## QUADRILATERALS TEST-1

TYT-AYT Geometry issues quadrilaterals test-1 and solutions …

Question 1) Quadrilateral ABCD, | AD | = | DC | = | CB |, if the measure of angle A is 125 °, and the measure of angle D is 60 °; The measure of angle C = how many degrees is x?

Question 2) If the quadrilateral ABCD is the diagonal of [AC] and [DB], m (BAC) = 60 °, m (CAD) = 50 °, m (ADB) = 35 °, m (BDC) = 30 °; How many degrees is m (CBD) = x?

Question 3) ABCD quadrilateral, [BD] bisector, [DC]; Perpendicular to [BC], if | AB | = 9 cm, | DC | = 12 cm, | BC | = 14 cm; | AD | = how many cm is x?
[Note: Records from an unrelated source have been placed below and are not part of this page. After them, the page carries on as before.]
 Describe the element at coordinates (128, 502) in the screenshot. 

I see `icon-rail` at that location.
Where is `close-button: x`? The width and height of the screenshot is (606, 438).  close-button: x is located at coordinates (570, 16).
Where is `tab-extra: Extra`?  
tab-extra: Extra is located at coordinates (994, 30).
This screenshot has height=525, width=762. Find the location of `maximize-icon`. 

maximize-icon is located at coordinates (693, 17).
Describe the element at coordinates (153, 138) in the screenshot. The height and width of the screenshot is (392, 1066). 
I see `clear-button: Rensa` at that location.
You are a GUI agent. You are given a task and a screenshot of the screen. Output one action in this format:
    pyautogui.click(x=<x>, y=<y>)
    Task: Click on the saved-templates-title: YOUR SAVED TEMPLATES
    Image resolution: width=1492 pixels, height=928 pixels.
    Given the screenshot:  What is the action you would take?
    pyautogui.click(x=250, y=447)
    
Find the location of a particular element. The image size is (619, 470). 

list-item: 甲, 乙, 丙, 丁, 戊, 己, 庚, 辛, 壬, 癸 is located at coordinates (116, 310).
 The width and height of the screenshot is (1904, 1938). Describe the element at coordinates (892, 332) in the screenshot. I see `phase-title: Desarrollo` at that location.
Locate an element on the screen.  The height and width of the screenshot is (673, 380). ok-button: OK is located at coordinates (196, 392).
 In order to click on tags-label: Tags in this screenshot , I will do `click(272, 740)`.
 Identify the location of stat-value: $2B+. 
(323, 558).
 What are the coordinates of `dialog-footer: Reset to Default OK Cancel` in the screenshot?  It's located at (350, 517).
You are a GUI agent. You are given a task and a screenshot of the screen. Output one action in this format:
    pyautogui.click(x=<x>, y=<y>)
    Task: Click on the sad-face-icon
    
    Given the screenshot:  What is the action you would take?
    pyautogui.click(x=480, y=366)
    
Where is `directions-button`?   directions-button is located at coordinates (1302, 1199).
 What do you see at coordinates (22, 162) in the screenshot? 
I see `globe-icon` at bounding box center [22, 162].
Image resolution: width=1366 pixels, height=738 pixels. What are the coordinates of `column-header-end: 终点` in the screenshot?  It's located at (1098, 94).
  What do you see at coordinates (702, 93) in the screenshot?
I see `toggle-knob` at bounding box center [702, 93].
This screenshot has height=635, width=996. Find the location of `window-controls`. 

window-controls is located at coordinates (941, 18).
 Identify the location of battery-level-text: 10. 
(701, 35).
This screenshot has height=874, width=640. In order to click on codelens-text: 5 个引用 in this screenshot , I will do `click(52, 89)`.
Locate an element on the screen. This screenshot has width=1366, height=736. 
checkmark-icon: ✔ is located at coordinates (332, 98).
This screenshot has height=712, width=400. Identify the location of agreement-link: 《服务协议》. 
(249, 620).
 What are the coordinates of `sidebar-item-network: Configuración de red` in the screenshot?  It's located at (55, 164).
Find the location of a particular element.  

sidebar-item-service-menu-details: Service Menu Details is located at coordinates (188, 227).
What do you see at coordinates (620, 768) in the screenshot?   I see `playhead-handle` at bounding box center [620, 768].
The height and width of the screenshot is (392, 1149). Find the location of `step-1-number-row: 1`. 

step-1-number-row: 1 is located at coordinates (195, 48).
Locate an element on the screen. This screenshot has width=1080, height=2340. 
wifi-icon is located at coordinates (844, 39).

Question 4) In quadrilateral ABCD; The midpoints of the edges where K, L, M, N are located, If Area (DKN) = 6 cm², Area (ALK) = 10 cm², Area (LBM) = 16 cm²; Area (KLMN) + Area (NMC) = how many cm² is x + y?

## QUADRILATERALS** TEST-1 SOLUTIONS**

Solution: Let’s connect point A with point C.m (ADC) = 60 ° and | AD | = | DC | Since ACD triangle is equilateral, m (BAC) = 125 ° -60 ° = 65 °. In ABC triangle | CB | = | AC | m (BAC) = m (CBA) = 65 °. Since m (ACB) = 50 ° from the sum of the interior angles of the triangle, m (DCB) = 110 ° is found

Solution: [AE] on the [BC] edge; If we take a point E perpendicular to [BD] and join it to point D, ABED becomes deltoid. | AD | = | DE | = x and | EC | = 5 cm. DEC right triangle will be 5-12-13 triangle | AD | = x = 13.

Solution: The midpoints of the sides K, L, M, N are the parallelograms KLMN. Let’s draw the diagonal of the quadrilateral ABCD [AC]. Since the similarity ratio of similar triangles is 1/4, Area (ACD) = 6.4 = 24 cm², A (ABC) = 16.4 = It becomes 64 cm². From here, the area of the ABCD quadrilateral is 88 cm². 88 = 6 + 10 + 16 + x + y, x + y = 56 cm².